### EXERCISE DIRECTIONS
A single number is the answer here: the count of lines in the data below that include the word "computer".

(Recorded data)
________
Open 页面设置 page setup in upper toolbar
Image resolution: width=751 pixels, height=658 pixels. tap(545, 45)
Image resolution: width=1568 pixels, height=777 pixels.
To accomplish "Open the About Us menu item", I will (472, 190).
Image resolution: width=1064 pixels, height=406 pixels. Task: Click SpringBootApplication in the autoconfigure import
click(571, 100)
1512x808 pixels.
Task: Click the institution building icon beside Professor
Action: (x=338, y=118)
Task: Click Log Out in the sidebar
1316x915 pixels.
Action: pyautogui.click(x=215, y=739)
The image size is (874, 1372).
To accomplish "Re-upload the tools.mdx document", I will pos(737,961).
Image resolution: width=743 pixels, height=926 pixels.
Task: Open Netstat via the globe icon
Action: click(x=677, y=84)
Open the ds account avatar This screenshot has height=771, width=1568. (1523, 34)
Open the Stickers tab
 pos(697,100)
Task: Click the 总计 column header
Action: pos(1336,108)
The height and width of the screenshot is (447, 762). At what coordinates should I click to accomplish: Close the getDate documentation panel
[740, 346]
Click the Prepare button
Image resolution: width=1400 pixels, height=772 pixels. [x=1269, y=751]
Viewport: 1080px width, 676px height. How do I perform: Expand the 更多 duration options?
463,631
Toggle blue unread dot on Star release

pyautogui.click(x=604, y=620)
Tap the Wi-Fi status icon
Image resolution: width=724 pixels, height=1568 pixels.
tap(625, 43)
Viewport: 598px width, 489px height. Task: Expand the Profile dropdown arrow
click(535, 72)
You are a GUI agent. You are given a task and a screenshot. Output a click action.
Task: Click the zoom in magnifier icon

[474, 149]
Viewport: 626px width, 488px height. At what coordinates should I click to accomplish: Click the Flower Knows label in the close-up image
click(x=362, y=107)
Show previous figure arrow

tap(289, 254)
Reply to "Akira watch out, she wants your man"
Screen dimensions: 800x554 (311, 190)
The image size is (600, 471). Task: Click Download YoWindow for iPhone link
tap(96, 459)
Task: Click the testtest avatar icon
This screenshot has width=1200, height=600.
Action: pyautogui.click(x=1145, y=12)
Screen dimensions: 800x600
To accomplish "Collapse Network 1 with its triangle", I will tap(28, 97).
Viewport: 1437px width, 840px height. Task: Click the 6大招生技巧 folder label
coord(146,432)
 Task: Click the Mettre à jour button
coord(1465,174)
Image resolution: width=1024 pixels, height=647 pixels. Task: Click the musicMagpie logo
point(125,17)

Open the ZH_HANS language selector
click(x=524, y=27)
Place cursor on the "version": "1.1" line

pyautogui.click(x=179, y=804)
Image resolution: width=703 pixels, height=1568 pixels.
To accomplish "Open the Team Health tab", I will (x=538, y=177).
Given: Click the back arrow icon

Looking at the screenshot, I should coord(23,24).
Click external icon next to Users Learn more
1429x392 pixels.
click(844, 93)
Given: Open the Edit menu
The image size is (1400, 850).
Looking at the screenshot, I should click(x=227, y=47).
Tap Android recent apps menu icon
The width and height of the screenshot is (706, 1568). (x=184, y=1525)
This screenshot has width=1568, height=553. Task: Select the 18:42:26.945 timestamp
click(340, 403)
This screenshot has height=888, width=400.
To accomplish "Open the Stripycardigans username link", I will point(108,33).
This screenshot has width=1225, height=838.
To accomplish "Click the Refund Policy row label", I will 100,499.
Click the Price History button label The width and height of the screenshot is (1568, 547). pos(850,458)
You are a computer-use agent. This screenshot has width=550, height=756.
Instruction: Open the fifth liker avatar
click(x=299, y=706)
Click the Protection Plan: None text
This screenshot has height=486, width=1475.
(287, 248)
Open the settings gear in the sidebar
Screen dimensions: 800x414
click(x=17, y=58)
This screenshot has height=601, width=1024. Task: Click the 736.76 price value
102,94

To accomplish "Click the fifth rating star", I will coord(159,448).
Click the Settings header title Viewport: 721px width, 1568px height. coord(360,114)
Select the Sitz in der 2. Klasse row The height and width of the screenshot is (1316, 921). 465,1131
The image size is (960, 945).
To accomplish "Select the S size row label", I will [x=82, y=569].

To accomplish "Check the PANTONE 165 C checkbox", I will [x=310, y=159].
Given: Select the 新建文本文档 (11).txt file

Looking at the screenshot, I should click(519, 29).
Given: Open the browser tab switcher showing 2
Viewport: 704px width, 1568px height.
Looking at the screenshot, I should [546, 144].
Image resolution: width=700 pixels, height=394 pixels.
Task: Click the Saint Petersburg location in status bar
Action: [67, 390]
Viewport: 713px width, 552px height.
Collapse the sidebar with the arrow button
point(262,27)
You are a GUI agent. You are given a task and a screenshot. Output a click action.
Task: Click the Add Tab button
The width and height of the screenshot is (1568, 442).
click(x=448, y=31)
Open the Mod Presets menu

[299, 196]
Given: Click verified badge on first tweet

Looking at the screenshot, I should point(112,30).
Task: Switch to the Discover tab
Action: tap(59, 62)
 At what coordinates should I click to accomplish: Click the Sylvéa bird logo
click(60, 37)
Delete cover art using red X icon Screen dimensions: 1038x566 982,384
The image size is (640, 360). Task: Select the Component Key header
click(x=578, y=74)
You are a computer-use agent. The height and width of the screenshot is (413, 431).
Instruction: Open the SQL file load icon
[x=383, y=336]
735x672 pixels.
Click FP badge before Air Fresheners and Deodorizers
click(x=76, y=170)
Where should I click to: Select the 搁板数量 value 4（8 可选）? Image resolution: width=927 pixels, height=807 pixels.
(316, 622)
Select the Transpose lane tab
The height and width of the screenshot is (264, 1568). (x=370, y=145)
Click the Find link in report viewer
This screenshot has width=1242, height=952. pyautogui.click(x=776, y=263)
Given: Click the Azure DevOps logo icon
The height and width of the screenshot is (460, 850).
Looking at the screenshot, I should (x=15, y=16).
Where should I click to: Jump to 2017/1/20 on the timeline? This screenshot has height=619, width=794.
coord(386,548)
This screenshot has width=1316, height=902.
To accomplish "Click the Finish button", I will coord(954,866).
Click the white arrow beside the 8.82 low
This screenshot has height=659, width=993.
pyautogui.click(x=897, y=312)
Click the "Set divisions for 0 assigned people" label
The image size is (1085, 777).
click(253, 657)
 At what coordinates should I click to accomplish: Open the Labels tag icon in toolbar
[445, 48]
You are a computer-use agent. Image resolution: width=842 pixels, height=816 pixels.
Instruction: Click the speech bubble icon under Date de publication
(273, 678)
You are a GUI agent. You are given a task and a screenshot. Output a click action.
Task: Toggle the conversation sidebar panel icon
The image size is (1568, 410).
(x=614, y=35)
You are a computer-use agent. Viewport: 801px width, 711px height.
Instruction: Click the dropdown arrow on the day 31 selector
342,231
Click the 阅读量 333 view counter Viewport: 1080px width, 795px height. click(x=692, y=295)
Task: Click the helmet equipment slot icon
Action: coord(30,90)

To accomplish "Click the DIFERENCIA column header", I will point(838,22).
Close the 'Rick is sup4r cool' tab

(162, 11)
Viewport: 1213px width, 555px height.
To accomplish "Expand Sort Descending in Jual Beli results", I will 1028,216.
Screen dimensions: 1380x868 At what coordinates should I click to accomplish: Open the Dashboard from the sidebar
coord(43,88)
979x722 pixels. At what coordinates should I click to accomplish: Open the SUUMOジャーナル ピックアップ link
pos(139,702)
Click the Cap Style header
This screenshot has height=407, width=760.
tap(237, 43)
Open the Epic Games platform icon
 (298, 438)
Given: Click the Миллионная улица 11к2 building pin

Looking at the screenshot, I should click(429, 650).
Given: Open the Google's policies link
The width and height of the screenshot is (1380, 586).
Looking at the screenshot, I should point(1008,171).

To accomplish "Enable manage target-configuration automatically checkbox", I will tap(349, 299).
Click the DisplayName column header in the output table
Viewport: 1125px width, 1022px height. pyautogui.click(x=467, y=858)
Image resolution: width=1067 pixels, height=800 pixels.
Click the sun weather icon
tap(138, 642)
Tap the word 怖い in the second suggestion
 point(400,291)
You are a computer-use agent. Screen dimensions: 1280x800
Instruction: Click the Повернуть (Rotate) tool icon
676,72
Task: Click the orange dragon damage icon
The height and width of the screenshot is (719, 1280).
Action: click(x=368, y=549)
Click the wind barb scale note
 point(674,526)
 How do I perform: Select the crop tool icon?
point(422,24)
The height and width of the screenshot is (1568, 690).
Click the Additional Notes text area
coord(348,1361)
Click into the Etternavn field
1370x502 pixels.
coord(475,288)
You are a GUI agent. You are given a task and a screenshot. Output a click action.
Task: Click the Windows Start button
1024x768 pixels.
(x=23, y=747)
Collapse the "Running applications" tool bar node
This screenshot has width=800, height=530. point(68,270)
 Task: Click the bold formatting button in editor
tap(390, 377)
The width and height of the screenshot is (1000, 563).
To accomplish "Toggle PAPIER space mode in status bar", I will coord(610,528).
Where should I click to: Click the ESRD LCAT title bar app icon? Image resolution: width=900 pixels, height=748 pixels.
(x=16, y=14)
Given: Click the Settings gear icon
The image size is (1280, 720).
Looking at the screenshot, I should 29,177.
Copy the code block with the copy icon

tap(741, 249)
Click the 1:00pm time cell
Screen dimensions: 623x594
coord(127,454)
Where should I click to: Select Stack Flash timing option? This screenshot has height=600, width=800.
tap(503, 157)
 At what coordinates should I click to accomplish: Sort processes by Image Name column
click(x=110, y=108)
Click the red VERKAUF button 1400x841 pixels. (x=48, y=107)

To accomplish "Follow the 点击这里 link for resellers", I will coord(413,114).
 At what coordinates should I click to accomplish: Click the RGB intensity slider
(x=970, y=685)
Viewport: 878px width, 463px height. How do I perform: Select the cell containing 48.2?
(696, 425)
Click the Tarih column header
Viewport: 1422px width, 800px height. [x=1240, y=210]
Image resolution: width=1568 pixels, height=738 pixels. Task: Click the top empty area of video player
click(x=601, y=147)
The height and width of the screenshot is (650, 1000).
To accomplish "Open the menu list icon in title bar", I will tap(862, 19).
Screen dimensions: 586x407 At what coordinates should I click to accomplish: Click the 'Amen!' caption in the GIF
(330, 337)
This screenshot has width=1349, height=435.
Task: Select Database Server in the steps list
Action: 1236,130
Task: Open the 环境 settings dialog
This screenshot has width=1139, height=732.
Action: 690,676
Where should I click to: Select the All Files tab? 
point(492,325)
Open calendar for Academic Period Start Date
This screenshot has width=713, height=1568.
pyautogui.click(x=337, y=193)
________
### ANSWER TO THE PROBLEM
5